=== Text for analysis ===

MedCitizens

Castor wants to reduce the barrier to implement and deliver clinical trials

In response to emailed questions, Castor CEO Derk Arts talks about how he formed the clinical trial tech startup to improve the drug development process.

In response to emailed questions, Castor CEO Derk Arts talks about how he came to form the clinical trial tech startup to improve the drug development process.

Why did you start this company?
Having experience as a medical doctor and a Ph.D. in medical informatics, I was
exposed to the world of clinical trials and evidence-based medicine. I saw first-hand, the issues that researchers face in clinical research. As I was finishing my medical training I saw academic researchers struggling with clinical trials and data capture. I built our first version of Castor as a self-service data capture platform that I used for my own research, and after making it available to colleagues, it became clear there was a huge need for this solution. In 2016, I became full-time CEO and decided to scale and rebuild the platform to help bring evidence-based medicine and research to the masses. At Castor, we call this “democratizing clinical research.”

How did you meet your co-founder?
I met our first engineer, Sebastian, and my other co-founder at the gym, where we
realized we were doing a PhD in the same department. He was finishing his degree while I was starting mine, so he had more time to spend on coding than I did. I brought him in and never looked back. I met Rob (our COO) through my wife. I would always tell him about Castor at get togethers and he would be one of the few people I would speak with that gave me constructive and challenging feedback. I knew I needed someone like that around, and his BCG consulting experience made him the ideal fit to be our COO. On his wedding night, at approximately 12:30 am, I proposed that he join Castor. And
that’s what happened!

Derk Arts

What need/problem are you seeking to address in healthcare?

=== Supplied material ===

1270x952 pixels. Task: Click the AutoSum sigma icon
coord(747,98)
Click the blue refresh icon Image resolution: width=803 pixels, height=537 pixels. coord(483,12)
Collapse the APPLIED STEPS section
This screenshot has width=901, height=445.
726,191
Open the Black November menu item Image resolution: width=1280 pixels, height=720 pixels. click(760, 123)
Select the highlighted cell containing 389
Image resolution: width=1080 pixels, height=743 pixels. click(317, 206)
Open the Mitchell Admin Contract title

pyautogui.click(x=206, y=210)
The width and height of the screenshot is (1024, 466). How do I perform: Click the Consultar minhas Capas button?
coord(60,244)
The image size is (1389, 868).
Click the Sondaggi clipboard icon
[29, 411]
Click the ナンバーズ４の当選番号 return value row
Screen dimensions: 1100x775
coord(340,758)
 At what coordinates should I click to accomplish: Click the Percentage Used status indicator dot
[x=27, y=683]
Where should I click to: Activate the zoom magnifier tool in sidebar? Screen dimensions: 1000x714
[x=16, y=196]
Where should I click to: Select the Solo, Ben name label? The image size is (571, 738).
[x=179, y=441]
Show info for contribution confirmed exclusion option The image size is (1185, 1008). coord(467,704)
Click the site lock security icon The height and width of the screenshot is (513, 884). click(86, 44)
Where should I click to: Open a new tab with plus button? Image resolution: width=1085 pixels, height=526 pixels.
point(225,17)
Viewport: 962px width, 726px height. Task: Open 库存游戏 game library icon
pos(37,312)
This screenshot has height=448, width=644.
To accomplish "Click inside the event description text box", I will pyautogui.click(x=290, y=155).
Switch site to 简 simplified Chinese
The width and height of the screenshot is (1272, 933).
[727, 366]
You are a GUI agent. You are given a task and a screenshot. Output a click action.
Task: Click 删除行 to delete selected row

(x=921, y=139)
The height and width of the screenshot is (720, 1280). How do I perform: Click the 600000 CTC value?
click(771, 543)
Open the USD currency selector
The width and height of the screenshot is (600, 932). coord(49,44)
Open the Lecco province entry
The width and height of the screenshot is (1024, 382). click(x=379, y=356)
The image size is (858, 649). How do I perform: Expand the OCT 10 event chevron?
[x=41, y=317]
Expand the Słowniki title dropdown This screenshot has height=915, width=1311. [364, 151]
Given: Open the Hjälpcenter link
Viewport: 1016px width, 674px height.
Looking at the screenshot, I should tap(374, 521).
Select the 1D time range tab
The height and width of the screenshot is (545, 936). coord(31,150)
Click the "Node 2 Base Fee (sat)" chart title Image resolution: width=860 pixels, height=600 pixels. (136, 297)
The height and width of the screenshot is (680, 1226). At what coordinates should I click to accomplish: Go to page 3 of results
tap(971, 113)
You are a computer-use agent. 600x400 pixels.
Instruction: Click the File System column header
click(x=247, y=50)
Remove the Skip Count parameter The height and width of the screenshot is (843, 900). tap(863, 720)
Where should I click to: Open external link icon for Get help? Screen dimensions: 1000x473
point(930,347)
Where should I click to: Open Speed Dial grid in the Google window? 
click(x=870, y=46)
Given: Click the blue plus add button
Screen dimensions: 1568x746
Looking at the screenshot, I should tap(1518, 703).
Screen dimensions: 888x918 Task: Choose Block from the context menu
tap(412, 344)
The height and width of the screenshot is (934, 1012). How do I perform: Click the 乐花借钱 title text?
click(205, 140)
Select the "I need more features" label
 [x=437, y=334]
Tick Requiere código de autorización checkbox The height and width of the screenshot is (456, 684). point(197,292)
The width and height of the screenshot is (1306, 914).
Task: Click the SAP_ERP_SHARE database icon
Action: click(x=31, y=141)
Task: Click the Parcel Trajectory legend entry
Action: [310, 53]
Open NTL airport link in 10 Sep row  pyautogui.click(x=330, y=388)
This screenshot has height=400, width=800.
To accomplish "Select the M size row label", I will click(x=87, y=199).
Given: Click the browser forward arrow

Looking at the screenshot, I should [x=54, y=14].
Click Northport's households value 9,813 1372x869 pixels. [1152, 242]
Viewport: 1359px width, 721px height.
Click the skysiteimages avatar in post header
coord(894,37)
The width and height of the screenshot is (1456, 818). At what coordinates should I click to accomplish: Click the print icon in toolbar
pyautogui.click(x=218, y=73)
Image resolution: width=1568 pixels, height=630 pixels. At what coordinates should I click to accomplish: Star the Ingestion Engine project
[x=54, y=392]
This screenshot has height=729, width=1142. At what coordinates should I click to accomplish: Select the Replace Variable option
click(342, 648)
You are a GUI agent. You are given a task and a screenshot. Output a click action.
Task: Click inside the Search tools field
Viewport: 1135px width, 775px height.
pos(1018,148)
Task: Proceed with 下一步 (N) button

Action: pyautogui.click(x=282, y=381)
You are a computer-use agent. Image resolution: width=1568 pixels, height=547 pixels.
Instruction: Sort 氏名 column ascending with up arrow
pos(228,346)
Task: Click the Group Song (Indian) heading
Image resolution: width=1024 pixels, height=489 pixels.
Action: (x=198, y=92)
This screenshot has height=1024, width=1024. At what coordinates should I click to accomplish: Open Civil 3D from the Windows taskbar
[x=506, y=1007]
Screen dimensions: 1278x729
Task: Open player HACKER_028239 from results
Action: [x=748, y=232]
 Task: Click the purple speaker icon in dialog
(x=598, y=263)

===

Problem set:
- A) Echo back the part of the Castor CEO interview that begins with the words "I met our first" and stops after "that’s what happened!".
- B) Answer these questions from the Castor CEO interview, one line each:
(i) In what year did Derk Arts become Castor's full-time CEO?
(ii) Where did he meet Sebastian, the company's first engineer?
(iii) What kind of experience made Rob the ideal fit to be COO?
- C) Pick up the interview with Castor's CEO at the point where it stops, and carry it on.

Response list:
- A)
I met our first engineer, Sebastian, and my other co-founder at the gym, where we
realized we were doing a PhD in the same department. He was finishing his degree while I was starting mine, so he had more time to spend on coding than I did. I brought him in and never looked back. I met Rob (our COO) through my wife. I would always tell him about Castor at get togethers and he would be one of the few people I would speak with that gave me constructive and challenging feedback. I knew I needed someone like that around, and his BCG consulting experience made him the ideal fit to be our COO. On his wedding night, at approximately 12:30 am, I proposed that he join Castor. And
that’s what happened!

- B)
(i) 2016
(ii) At the gym
(iii) BCG consulting experience

- C)
Right now, getting access to clinical trial software systems is challenging, whether from a price perspective or learning and implementation process. It is a high barrier to entry for many researchers. In most cases, you need to spend 3 months learning a software or outsource to a professional services team to build a clinical trial database – costing millions of dollars to do so. By reducing the barrier to implement and deliver clinical trials in a scalable and self-service way, we believe tens of thousands of more trials can be conducted. At Castor, our mission is to democratize clinical research and increase access to invaluable research data.

What does your technology do?
At our core, Castor has a user-friendly, self-service platform that enables researchers worldwide to build and run their clinical trials.  We offer many different components that help digitize and automate the clinical trial process from the old-school paper-and legacy digital solutions, such as through an online screening and enrollment process and capturing and managing high quality data while tracking study endpoints. We believe in a self-service, scalable approach that allows any study sponsor or researcher to quickly deploy digital trials.

Do you have any clinical validation of your product?

We have had over 7,500 studies across the globe built and deployed on Castor’s
platform. A recent highlight we like to point to is our work with the World Health
Organization on their Solidarity Trial, which is the world’s largest adaptive Covid-19 clinical trial ever conducted. Castor provided database support, adaptive randomization, and customized offline data capture. It is one of the largest international randomized trials for Covid-19 treatments: it has enrolled over 13,000 patients in 500 hospital sites in over 30 countries. Additionally, Castor is used by top 5 pharmaceutical companies and has gone through all the steps needed to become an approved vendor.